Capitalizing on Disruption – Market Update
Aligning with market expectations, the Fed boosted the federal funds rate by 25pb to bring the federal funds rate to a range of 4.5% to 4.75%. The quarter-point hike represents continued tapering from larger increases after a year of more aggressive steps. However, more increases are ahead, with two additional 25bp hikes in March and May expected. Fewer might be needed if weak business confidence depresses hiring and investment, or more might be required if the economy reaccelerates.
The markets see inflation on a declining trajectory.
“Inflation data received over the past three months show a welcome reduction in the monthly pace of increases. And while recent developments are encouraging, we will need substantially more evidence to be confident that inflation is on a sustained downward path,” Fed Chairman Jerome Powell said.
But Fed officials continue to worry that core inflation remains stubbornly high and that upside risks to inflation continue.
The unpredictability of interest rates, inflation and economic performance has significantly slowed the commercial real estate transaction market. A recent survey conducted by Marcus & Millichap found the availability of financing remains a top concern among investors.
Interest rates are not only driving the price of debt it is also the driver of asset values.
Credit spreads have widened as lenders try to assess the impact of higher rates on the economy. With commercial mortgage rates elevated, lenders have lowered loan proceeds, required more equity and reduced the borrower’s leveraged returns to protect themselves further.
There is a tidal wave of loan maturities coming due this year; roughly $160 billion of commercial real estate debt maturing. With capital stacks already battling a less liquid market, rescue capital, mezzanine debt and preferred equity will be in high demand.
The Fed will likely settle with inflation above 2% but below 5%, meaning interest rates will remain elevated for an extended period, leading to many asset classes facing a more severe reset in cap rates and valuations. With the market in price discovery, sellers are less likely to come to market if they don’t think they will get their desired price, and buyers aren’t going to pay the same valuations as they would have in previous lower interest rate environments.
As the market adapts to these lending standards and the higher interest rate environment, transaction volume will improve as we progress through the year.
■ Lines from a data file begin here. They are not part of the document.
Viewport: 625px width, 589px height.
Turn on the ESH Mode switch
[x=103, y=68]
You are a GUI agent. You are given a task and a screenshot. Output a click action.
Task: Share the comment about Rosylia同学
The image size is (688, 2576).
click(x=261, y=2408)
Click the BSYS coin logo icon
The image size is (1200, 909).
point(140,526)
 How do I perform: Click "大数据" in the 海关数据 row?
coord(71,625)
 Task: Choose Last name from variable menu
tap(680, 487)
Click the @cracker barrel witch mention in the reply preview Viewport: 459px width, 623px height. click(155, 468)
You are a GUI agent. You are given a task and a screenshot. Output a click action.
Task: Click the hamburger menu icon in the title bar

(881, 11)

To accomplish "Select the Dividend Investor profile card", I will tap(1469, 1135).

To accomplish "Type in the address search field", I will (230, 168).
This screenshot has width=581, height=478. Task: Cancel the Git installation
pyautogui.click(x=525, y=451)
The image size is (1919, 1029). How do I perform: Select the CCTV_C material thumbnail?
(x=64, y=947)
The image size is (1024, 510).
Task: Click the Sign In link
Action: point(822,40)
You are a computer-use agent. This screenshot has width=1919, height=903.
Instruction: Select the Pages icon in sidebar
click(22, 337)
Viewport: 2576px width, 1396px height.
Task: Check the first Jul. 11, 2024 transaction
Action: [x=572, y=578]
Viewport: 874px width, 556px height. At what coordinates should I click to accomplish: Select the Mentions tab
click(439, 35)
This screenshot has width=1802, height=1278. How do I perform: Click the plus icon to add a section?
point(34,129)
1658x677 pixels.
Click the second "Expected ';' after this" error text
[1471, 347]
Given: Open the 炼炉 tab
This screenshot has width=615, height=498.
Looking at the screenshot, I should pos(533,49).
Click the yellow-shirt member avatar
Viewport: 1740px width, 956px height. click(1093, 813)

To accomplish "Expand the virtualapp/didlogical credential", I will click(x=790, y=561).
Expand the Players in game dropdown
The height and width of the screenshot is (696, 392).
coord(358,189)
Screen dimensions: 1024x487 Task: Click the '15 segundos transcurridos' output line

For hospitality, demand and secular trends bode well for long-term outperformance in this sector. Hospitality fundamentals remain strong, with demand rising above pre-pandemic levels and ADRs at record highs. And with slower GDP growth expected to lead to a potential recessionary period, industry analysts still expect hospitality to remain resilient.
Supporting this demand growth is also the need for more supply of hotel rooms in select markets, which continues to remain muted. Hotels are probably one of the most investable asset classes today, given their ability to reprice daily and efficiently manage around a higher inflationary environment and its historical trend of being less sensitive to interest rate movements as it relates to cap rates.
These factors are creating the perfect storm for Peachtree.
Our lending operation generates equity-like returns through originations at lower leverage points without taking the last-dollar risk. We also anticipate transaction volume for acquiring hotels at opportunistic pricing to tick up as ownership groups grapple with higher debt service costs and limited capital available for debt maturities and capital improvement projects. In fact, we are already seeing motivated sellers come to market. In addition, with growing room demand and limited supply under construction, our hotel development program will remain active, with numerous groundbreakings and openings throughout the year. All of this translates into a very busy and productive year for Peachtree.
Greg has successfully led Peachtree, a private equity firm focusing on opportunistically deploying capital across its distinct operating and real estate divisions, including hospitality, commercial real estate lending, residential development and capital markets, in more than $8.0 billion in transactions since co-founding the company in 2008.
Greg has more than 23 years of hospitality experience with an emphasis on deal-structuring and financing. He was formerly Senior Vice President of Business Development for Specialty Finance Group, originating more than $2.0 billion of hotel debt.
Greg is a graduate of the University of Texas at Austin and is a board member of the American Hotel & Lodging Association. He also serves on the real estate fund advisory board for the Texas McCombs School of Business at the University of Texas at Austin and he is a member of the Real Estate Roundtable, a nonprofit public policy organization based in Washington, D.C., that represents the interests of real estate.